*Text section*
________________

Question

Simplify each exponential expression.Assume that variables represent nonzero real numbers.$$\frac{\left(2^{-1} x^{-2} y^{-1}\right)^{-2}\left(2 x^{-4} y^{3}\right)^{-2}\left(16 x^{-3} y^{3}\right)^{0}}{\left(2 x^{-3} y^{-5}\right)^{2}}$$

Answer

**step1 Simplify the first term in the numerator**

Apply the power of a product rule $$(ab)^n = a^n b^n$$ and the power of a power rule $$(a^m)^n = a^{mn}$$ to simplify the first term. Multiply the exponents of each base inside the parenthesis by the outside exponent (-2).

$$ (2^{-1} x^{-2} y^{-1})^{-2} = 2^{(-1) \times (-2)} x^{(-2) \times (-2)} y^{(-1) \times (-2)} $$

$$ = 2^2 x^4 y^2 $$

$$ = 4 x^4 y^2 $$

**step2 Simplify the second term in the numerator**

Similarly, apply the power of a product rule and the power of a power rule to the second term. Multiply the exponents of each base by the outside exponent (-2). Remember that $$2^{-2} = \frac{1}{2^2} = \frac{1}{4}$$.

$$ (2 x^{-4} y^{3})^{-2} = 2^{-2} x^{(-4) \times (-2)} y^{3 \times (-2)} $$

$$ = 2^{-2} x^8 y^{-6} $$

$$ = \frac{1}{4} x^8 y^{-6} $$

**step3 Simplify the third term in the numerator**

Apply the zero exponent rule, which states that any non-zero base raised to the power of zero equals 1 ($$a^0 = 1$$). Since variables represent nonzero real numbers, the entire term becomes 1.

$$ (16 x^{-3} y^{3})^{0} = 1 $$

**step4 Simplify the denominator**

Apply the power of a product rule and the power of a power rule to the denominator. Multiply the exponents of each base by the outside exponent (2).

$$ (2 x^{-3} y^{-5})^{2} = 2^2 x^{(-3) \times 2} y^{(-5) \times 2} $$

$$ = 4 x^{-6} y^{-10} $$

**step5 Combine the simplified terms in the numerator**

Multiply the simplified terms of the numerator together. Use the product rule for exponents ($$a^m \times a^n = a^{m+n}$$) for the variables.

$$ \text{Numerator} = (4 x^4 y^2) \times (\frac{1}{4} x^8 y^{-6}) \times (1) $$

$$ = (4 \times \frac{1}{4}) \times (x^4 \times x^8) \times (y^2 \times y^{-6}) $$

$$ = 1 \times x^{(4+8)} \times y^{(2-6)} $$

$$ = x^{12} y^{-4} $$

**step6 Combine the simplified numerator and denominator and perform final simplification**

Form the fraction with the simplified numerator and denominator. Then, use the quotient rule for exponents ($$\frac{a^m}{a^n} = a^{m-n}$$) for each variable. Also, simplify the numerical coefficients.

________________

*Exercise task A*
Repeat word for word the part of the worked exponent solution from "Multiply the simplified" up to and including "the numerical coefficients.".
*Exercise task B*
Carry on with the worked exponent solution, picking up right after its last sentence.

*Data*
________________

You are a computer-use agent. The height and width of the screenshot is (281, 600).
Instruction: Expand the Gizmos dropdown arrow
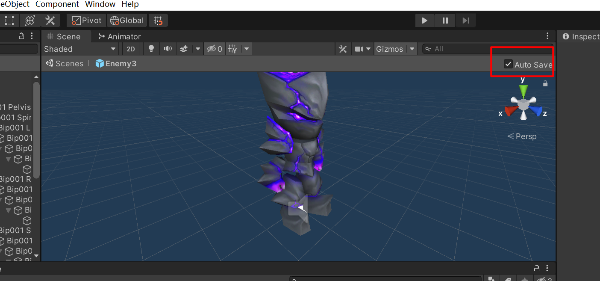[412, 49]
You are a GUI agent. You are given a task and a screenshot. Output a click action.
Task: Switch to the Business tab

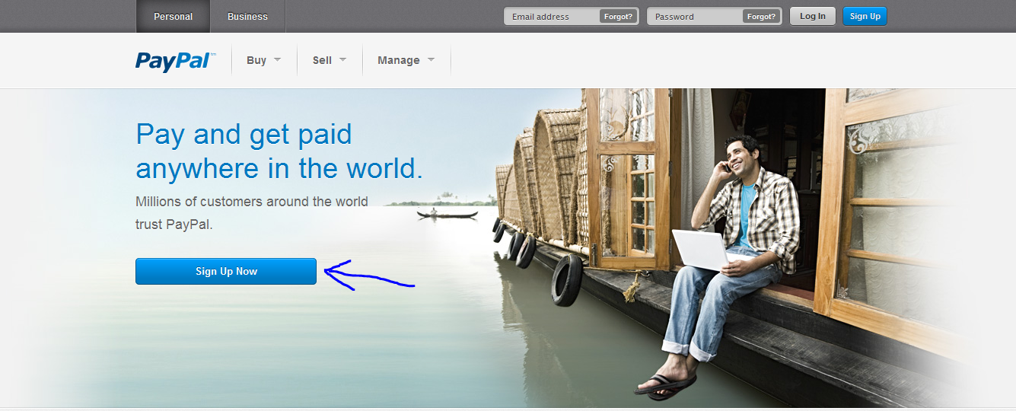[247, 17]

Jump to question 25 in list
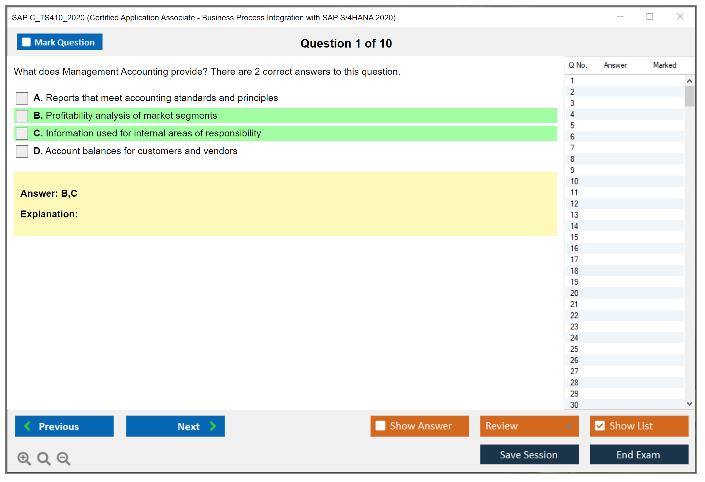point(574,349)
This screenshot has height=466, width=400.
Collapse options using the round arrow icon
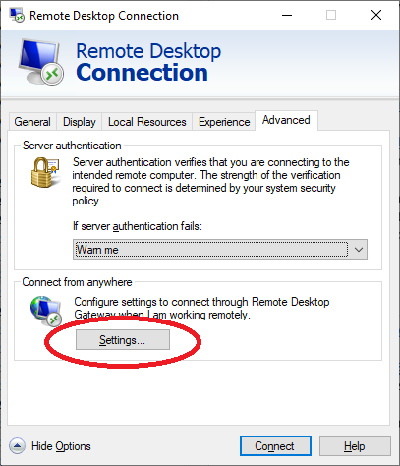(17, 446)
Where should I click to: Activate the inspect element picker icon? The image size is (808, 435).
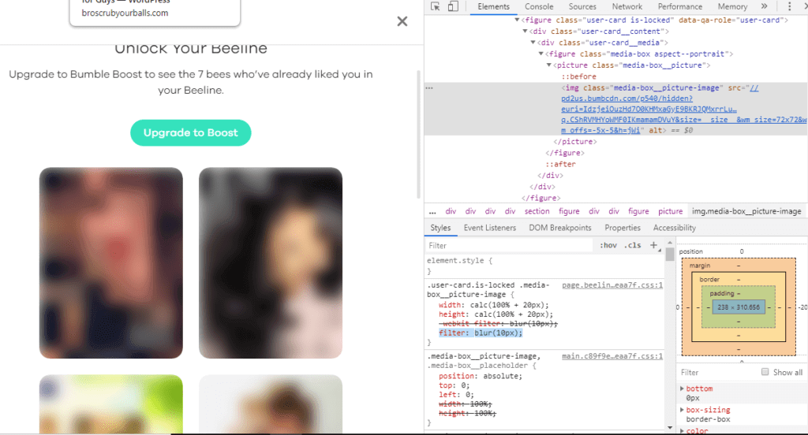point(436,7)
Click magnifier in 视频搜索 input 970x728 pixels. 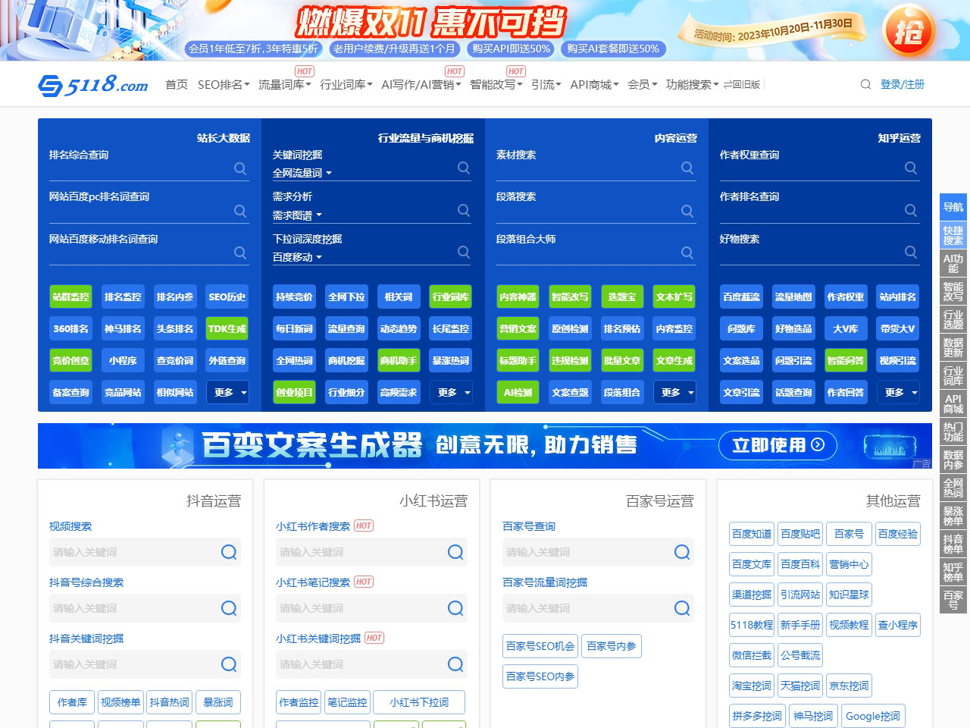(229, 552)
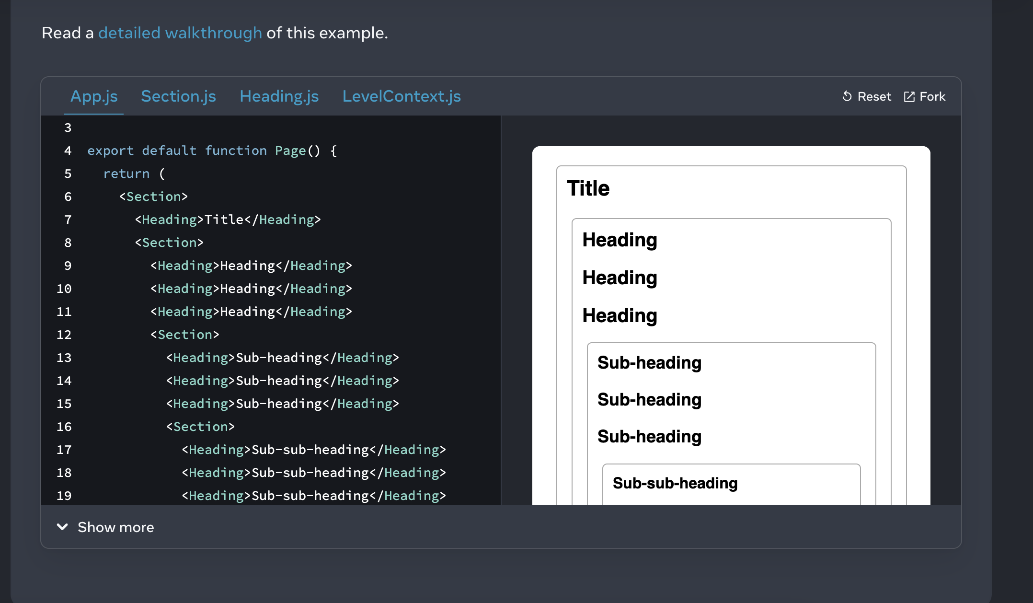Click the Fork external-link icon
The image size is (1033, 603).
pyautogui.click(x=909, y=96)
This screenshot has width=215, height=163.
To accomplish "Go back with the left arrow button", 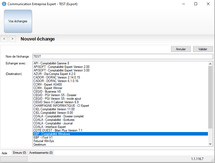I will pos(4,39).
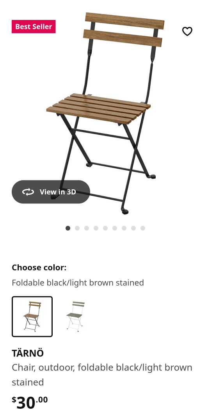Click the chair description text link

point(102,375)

________________

*Response A*
Multiply the simplified terms of the numerator together. Use the product rule for exponents ($$a^m \times a^n = a^{m+n}$$) for the variables.

$$ \text{Numerator} = (4 x^4 y^2) \times (\frac{1}{4} x^8 y^{-6}) \times (1) $$

$$ = (4 \times \frac{1}{4}) \times (x^4 \times x^8) \times (y^2 \times y^{-6}) $$

$$ = 1 \times x^{(4+8)} \times y^{(2-6)} $$

$$ = x^{12} y^{-4} $$

**step6 Combine the simplified numerator and denominator and perform final simplification**

Form the fraction with the simplified numerator and denominator. Then, use the quotient rule for exponents ($$\frac{a^m}{a^n} = a^{m-n}$$) for each variable. Also, simplify the numerical coefficients.

*Response B*
$$ \frac{x^{12} y^{-4}}{4 x^{-6} y^{-10}} $$

$$ = \frac{1}{4} x^{12 - (-6)} y^{-4 - (-10)} $$

$$ = \frac{1}{4} x^{12+6} y^{-4+10} $$

$$ = \frac{1}{4} x^{18} y^6 $$

This can also be written as:

$$ = \frac{x^{18} y^6}{4} $$

Alternative answer

Answer: $\frac{x^{18} y^{6}}{4}$ Explain
This is a question about simplifying exponential expressions using the rules of exponents . The solving step is:

Hey friend! This looks like a tricky one, but we can totally break it down using our awesome exponent rules!

First, let's remember some super important rules for exponents:
1. **Power of a Power:** $(a^m)^n = a^{m \times n}$ (When you have an exponent raised to another exponent, you multiply them!)
2. **Product of Powers:** $a^m \cdot a^n = a^{m+n}$ (When you multiply terms with the same base, you add their exponents!)
3. **Quotient of Powers:** $\frac{a^m}{a^n} = a^{m-n}$ (When you divide terms with the same base, you subtract their exponents!)
4. **Negative Exponent:** $a^{-n} = \frac{1}{a^n}$ (A negative exponent means you take the reciprocal!)
5. **Zero Exponent:** $a^0 = 1$ (Anything (except zero) raised to the power of zero is 1!)
6. **Power of a Product:** $(abc)^n = a^n b^n c^n$ (If you have a product inside parentheses raised to a power, that power goes to each part inside!)

Now, let's tackle our big problem piece by piece!

**Step 1: Simplify the first part of the numerator: $\left(2^{-1} x^{-2} y^{-1}\right)^{-2}$**
Using the "Power of a Product" and "Power of a Power" rules:
It becomes $2^{(-1) \times (-2)} x^{(-2) \times (-2)} y^{(-1) \times (-2)}$
Which simplifies to $2^2 x^4 y^2$
So, this part is $4 x^4 y^2$.

**Step 2: Simplify the second part of the numerator: $\left(2 x^{-4} y^{3}\right)^{-2}$**
Again, using "Power of a Product" and "Power of a Power" rules:
It becomes $2^{-2} x^{(-4) \times (-2)} y^{(3) \times (-2)}$
Which simplifies to $2^{-2} x^8 y^{-6}$
Using the "Negative Exponent" rule for $2^{-2}$: $\frac{1}{2^2} = \frac{1}{4}$
So, this part is $\frac{1}{4} x^8 y^{-6}$.

**Step 3: Simplify the third part of the numerator: $\left(16 x^{-3} y^{3}\right)^{0}$**
This is the easiest! Using the "Zero Exponent" rule:
Anything (that isn't zero) to the power of 0 is 1.
So, this part is $1$.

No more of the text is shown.